The things which we distinguish as qualities or values are inherent in the real environment to make the configuration that they do make with our sensory response to them. There is such a thing as a "sad" landscape, even when we who look at it are feeling jovial; and if we think it is "sad" only because we attribute to it something derived from our own past associations with sadness, Professor Koffka gives us good reason to regard the view as superficial. That is not imputing human attributes to what are described as "demand characters" in the environment, but giving proper recognition to the other end of a nexus, of which only one end is organised in our own mind.

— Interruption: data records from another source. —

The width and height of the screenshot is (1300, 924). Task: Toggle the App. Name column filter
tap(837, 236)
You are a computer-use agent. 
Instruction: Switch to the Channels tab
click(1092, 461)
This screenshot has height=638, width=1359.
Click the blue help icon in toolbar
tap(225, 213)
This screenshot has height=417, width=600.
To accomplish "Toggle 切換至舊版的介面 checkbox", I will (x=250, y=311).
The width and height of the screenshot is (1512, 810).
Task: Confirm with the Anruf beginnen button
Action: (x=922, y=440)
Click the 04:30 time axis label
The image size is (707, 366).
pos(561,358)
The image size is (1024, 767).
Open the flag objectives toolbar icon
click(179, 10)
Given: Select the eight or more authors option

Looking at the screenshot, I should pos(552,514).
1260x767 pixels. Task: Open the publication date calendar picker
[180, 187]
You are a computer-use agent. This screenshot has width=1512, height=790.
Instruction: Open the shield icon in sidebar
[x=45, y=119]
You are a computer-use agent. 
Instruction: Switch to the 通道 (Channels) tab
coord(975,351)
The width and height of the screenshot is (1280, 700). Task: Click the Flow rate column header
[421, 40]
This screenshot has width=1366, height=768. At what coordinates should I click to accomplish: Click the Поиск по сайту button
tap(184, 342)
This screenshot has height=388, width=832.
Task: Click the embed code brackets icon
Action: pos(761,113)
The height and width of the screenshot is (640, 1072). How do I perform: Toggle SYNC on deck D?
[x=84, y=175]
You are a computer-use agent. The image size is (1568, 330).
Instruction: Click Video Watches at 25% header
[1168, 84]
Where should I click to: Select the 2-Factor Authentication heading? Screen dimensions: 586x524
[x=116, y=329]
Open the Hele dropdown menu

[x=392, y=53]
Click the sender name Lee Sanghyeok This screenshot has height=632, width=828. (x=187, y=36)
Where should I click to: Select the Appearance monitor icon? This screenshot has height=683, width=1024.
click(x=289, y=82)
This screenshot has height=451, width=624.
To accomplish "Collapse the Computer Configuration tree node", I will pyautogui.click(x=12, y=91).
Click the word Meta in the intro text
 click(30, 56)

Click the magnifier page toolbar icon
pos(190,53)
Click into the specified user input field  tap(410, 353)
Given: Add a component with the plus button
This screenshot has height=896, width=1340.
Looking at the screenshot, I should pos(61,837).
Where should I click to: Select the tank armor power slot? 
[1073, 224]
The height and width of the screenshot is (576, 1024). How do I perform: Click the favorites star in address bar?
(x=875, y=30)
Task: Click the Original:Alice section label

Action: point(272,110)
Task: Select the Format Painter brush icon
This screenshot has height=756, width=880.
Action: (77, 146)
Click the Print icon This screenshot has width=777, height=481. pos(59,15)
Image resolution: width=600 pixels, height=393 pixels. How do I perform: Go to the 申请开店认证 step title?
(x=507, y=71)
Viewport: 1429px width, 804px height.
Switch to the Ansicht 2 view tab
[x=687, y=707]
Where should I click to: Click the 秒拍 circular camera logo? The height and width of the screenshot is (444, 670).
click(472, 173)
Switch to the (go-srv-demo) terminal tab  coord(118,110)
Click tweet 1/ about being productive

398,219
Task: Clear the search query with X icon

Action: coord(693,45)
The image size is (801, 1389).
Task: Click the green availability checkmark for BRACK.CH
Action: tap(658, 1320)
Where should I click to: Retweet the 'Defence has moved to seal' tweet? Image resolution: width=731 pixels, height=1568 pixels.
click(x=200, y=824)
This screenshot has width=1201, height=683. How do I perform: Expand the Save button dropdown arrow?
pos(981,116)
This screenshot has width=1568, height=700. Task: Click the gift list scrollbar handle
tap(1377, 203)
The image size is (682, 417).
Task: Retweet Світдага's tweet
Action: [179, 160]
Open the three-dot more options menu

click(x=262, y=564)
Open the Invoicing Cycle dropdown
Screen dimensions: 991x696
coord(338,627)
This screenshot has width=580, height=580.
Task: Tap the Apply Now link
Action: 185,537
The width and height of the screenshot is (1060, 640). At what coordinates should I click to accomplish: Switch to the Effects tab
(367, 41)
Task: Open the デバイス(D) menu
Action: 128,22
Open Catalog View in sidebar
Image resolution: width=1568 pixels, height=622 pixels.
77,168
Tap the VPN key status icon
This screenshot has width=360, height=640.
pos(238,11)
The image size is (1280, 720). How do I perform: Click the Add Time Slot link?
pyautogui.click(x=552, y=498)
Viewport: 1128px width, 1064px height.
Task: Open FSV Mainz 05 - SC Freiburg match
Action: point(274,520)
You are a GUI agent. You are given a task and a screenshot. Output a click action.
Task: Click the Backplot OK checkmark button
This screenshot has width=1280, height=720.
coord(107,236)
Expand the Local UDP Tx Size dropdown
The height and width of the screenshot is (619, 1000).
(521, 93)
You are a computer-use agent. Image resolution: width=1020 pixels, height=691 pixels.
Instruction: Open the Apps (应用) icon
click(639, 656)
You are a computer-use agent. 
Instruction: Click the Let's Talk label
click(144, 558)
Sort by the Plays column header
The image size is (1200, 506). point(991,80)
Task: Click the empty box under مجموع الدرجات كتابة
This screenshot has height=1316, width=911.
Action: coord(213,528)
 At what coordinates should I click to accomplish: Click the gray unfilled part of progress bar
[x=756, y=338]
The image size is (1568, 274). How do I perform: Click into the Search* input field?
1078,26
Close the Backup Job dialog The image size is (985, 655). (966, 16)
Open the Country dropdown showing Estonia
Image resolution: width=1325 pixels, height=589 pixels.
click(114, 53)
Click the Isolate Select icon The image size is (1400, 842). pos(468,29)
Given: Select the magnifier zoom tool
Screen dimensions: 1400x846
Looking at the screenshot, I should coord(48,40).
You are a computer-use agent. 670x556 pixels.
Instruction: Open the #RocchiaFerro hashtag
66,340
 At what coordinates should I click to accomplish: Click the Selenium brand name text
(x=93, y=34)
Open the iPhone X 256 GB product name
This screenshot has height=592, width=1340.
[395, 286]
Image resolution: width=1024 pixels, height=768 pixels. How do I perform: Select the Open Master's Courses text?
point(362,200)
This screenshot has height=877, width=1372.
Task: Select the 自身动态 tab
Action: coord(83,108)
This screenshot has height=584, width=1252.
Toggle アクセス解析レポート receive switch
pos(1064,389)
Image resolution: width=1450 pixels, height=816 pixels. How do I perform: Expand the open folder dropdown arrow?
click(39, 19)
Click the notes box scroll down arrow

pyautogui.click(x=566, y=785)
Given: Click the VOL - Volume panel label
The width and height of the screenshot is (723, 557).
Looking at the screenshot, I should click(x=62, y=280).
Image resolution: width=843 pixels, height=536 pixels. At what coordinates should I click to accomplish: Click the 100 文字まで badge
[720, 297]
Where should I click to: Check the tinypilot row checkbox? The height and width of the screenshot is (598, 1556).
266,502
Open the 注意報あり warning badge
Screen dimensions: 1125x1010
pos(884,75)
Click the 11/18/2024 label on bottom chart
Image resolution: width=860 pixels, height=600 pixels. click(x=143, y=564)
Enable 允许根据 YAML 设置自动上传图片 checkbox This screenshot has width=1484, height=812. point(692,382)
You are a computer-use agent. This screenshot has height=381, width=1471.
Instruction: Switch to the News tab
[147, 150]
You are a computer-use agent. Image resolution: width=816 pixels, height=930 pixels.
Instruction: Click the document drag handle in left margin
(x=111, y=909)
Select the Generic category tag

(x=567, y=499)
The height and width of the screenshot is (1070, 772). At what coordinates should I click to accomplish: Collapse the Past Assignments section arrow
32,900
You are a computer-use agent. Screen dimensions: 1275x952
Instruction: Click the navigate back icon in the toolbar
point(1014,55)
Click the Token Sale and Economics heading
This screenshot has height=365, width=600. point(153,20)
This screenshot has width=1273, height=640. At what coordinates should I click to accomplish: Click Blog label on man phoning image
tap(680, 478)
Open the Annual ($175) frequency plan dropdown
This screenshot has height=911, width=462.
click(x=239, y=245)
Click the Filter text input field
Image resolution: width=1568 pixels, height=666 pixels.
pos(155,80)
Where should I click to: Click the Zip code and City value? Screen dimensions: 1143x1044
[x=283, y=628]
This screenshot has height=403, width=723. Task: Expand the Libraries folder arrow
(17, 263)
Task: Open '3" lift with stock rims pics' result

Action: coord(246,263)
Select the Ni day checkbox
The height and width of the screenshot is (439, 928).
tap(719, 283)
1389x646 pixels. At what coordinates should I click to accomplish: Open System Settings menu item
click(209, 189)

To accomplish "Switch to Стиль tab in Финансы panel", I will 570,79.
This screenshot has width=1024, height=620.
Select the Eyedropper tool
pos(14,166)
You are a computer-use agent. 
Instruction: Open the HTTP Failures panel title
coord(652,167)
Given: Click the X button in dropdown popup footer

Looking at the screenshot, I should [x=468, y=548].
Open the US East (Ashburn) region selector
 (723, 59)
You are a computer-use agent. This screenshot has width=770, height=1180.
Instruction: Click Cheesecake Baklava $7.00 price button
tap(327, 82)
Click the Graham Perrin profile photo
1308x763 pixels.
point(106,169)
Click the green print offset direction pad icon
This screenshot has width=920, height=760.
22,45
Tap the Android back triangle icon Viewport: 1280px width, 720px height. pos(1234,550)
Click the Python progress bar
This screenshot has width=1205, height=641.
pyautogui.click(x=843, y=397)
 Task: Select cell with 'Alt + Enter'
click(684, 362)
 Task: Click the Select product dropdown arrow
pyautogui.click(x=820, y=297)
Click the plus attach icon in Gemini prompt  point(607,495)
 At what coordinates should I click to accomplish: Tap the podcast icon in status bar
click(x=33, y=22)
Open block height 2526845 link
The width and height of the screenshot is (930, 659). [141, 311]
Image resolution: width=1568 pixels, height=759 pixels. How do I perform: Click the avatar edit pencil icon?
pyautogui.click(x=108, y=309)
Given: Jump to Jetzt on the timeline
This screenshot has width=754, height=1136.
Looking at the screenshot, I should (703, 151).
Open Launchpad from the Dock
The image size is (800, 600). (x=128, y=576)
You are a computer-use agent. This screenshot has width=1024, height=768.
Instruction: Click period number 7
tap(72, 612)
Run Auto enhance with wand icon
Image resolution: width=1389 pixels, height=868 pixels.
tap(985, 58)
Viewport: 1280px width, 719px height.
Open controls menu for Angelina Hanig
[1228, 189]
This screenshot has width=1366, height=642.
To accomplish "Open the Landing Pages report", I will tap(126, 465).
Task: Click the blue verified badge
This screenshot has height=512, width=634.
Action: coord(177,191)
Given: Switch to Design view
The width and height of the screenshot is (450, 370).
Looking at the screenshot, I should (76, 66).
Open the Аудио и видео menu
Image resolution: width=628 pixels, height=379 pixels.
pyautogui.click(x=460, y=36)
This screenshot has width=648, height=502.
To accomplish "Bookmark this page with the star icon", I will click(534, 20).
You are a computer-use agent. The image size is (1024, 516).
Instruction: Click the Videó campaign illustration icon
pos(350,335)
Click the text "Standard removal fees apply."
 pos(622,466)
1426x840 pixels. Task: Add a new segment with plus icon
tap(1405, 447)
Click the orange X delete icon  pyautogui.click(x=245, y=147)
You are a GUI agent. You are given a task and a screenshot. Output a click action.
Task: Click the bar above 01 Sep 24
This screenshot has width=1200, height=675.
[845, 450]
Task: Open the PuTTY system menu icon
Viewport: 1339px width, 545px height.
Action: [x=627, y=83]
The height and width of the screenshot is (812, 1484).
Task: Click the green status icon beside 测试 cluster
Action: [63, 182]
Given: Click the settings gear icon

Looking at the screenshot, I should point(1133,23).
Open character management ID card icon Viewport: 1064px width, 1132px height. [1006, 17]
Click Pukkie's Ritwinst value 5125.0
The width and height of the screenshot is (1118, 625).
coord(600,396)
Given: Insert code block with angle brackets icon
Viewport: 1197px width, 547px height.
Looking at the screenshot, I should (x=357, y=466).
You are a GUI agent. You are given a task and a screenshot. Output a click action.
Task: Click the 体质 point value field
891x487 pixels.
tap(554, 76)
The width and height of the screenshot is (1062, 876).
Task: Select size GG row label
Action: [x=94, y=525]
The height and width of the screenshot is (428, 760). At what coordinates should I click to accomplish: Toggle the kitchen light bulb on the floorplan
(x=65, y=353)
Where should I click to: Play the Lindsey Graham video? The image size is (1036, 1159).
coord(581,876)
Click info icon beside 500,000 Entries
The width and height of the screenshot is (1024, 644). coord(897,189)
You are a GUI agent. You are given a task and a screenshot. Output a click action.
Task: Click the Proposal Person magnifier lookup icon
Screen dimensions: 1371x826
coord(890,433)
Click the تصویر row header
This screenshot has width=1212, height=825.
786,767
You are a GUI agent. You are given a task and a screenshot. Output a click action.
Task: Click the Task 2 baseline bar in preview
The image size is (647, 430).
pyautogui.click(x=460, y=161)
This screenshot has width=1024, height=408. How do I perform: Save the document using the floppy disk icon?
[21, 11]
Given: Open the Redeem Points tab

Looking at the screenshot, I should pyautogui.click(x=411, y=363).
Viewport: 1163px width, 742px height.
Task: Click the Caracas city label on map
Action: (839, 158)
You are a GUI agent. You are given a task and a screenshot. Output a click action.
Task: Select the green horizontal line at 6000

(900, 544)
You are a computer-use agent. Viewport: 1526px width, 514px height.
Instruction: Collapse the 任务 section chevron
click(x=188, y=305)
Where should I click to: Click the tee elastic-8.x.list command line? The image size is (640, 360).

Psychology is, I am sure, a difficult and subtle science, which, perhaps naturally, must be expressed in subtle and difficult language. But so far as I can gather the sense of the passage which I have quoted, it comes to, this: that a landscape, a certain configuration of wood, water, height and depth, light and dark, flower and rock, is, in fact, an objective reality, a thing; just as opium and wine are things, not clotted fancies, mere creatures of our make-believe, to which we give a kind of spurious reality and efficacy. The dreams of De Quincey were a synthesis of De Quincey, plus opium; the riotous gaiety of Charles Surface and his friends was the product and result of the wine they had drunk, plus their personalities. So, the profound Professor Koffka--his book is called Principles of Gestalt Psychology--insists that the "sadness" which we attribute to a particular landscape is really and efficiently in the landscape and not merely in ourselves; and consequently that the landscape can affect us and produce results in us, in precisely the same manner as drugs and meat and drink affect us in their several ways. Poe, who knew many secrets, knew this, and taught that landscape gardening was as truly a fine art as poetry or painting; since it availed to communicate the mysteries to the human spirit.

And perhaps, Mrs. Morgan of Lanypwll Farm put all this much better in the speech of symbolism, when she murmured about the children of the pool. For if there is a landscape of sadness, there is certainly also a landscape of a horror of darkness and evil; and that black and oily depth, overshadowed with twisted woods, with its growth of foul weeds and its dead trees and leprous boughs was assuredly potent in terror. To Roberts it was a strong drug, a drug of evocation; the black deep without calling to the black deep within, and summoning the inhabitant thereof to come forth. I made no attempt to extract the legend of that dark place from Mrs. Morgan; and I do not suppose that she would have been communicative if I had questioned her. But it has struck me as possible and even probable that Roberts was by no means the first to experience the power of the pool. Old stories often turn out to be true.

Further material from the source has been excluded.